_Problem details_
Output exactly, with nothing added, the entries from the first line through the line with "Task: Insert a hyperlink in the content".

[Stored records]
════════

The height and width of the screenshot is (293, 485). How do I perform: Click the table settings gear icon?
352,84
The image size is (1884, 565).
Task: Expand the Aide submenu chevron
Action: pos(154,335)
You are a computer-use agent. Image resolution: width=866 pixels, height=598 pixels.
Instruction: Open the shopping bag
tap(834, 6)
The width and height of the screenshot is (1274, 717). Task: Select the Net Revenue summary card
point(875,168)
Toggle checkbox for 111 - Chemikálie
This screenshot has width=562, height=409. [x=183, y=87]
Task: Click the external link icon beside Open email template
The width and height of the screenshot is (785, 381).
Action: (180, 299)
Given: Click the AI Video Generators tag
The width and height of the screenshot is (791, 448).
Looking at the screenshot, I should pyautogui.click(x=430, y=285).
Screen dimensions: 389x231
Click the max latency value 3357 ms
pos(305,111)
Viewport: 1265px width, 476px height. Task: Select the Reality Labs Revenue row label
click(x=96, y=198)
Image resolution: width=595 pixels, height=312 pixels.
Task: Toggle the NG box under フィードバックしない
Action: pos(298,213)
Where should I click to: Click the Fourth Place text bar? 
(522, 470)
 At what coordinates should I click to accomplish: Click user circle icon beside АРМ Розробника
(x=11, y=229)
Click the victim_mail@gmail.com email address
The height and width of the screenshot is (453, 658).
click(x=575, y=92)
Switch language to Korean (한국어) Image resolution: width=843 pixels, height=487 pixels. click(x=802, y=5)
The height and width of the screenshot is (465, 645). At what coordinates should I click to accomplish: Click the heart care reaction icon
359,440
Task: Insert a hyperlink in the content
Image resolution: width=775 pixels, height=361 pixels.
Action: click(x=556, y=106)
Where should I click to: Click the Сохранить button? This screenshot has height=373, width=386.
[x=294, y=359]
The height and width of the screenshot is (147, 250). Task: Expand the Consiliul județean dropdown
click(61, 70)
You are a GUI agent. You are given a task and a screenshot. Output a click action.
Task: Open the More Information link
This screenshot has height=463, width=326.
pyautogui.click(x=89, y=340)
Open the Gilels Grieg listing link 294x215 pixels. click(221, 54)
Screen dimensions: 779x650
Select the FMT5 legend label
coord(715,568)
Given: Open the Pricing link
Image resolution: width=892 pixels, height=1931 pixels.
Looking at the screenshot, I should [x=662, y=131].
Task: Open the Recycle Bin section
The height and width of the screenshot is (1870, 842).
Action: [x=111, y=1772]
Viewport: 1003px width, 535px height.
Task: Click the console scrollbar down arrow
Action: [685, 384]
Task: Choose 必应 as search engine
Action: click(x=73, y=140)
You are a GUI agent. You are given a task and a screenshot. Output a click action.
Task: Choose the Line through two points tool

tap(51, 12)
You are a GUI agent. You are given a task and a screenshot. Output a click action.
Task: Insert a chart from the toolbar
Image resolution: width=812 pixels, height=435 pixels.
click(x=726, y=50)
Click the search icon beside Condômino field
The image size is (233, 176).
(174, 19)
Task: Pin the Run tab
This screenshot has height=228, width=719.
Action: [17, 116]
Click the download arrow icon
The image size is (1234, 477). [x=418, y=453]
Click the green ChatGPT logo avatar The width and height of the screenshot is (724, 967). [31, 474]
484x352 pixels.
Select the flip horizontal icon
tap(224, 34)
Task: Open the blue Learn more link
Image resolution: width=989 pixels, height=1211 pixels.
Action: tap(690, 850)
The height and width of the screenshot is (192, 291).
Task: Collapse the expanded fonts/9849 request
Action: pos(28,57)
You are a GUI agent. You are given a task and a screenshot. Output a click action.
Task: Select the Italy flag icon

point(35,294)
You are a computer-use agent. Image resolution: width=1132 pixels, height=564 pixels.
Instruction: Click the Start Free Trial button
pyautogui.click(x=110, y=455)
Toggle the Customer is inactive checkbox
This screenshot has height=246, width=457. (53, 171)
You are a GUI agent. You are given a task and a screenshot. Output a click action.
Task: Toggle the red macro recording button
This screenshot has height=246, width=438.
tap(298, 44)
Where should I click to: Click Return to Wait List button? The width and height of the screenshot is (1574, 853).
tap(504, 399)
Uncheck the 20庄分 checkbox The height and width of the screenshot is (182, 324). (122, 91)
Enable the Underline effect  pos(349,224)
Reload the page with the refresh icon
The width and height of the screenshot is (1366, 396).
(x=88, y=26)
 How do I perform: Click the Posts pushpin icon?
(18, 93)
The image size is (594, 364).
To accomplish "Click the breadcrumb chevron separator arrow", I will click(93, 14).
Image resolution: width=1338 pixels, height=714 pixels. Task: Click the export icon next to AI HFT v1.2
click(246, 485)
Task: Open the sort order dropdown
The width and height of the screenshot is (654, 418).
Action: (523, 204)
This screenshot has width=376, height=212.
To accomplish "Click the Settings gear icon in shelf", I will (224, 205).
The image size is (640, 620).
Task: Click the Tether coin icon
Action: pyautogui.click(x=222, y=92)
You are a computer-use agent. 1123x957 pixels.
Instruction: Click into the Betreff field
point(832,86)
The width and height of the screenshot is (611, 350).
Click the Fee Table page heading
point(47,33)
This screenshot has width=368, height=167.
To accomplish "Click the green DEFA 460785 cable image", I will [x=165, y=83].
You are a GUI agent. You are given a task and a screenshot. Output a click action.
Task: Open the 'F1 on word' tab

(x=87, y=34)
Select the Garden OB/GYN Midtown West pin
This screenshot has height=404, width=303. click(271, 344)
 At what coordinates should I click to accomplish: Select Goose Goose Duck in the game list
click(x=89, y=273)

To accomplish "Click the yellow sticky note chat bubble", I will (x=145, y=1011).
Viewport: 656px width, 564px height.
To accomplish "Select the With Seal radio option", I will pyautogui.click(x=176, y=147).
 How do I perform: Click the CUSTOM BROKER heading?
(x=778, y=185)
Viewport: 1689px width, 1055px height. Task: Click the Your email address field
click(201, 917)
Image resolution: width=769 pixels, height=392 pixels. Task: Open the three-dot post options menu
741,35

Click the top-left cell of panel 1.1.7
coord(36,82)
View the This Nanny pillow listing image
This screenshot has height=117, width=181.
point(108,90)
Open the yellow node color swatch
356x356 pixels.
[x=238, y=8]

════════

_Written answer_
The height and width of the screenshot is (293, 485). How do I perform: Click the table settings gear icon?
352,84
The image size is (1884, 565).
Task: Expand the Aide submenu chevron
Action: pos(154,335)
You are a computer-use agent. Image resolution: width=866 pixels, height=598 pixels.
Instruction: Open the shopping bag
tap(834, 6)
The width and height of the screenshot is (1274, 717). Task: Select the Net Revenue summary card
point(875,168)
Toggle checkbox for 111 - Chemikálie
This screenshot has width=562, height=409. [x=183, y=87]
Task: Click the external link icon beside Open email template
The width and height of the screenshot is (785, 381).
Action: (180, 299)
Given: Click the AI Video Generators tag
The width and height of the screenshot is (791, 448).
Looking at the screenshot, I should pyautogui.click(x=430, y=285).
Screen dimensions: 389x231
Click the max latency value 3357 ms
pos(305,111)
Viewport: 1265px width, 476px height. Task: Select the Reality Labs Revenue row label
click(x=96, y=198)
Image resolution: width=595 pixels, height=312 pixels.
Task: Toggle the NG box under フィードバックしない
Action: pos(298,213)
Where should I click to: Click the Fourth Place text bar? 
(522, 470)
 At what coordinates should I click to accomplish: Click user circle icon beside АРМ Розробника
(x=11, y=229)
Click the victim_mail@gmail.com email address
The height and width of the screenshot is (453, 658).
click(x=575, y=92)
Switch language to Korean (한국어) Image resolution: width=843 pixels, height=487 pixels. click(x=802, y=5)
The height and width of the screenshot is (465, 645). At what coordinates should I click to accomplish: Click the heart care reaction icon
359,440
Task: Insert a hyperlink in the content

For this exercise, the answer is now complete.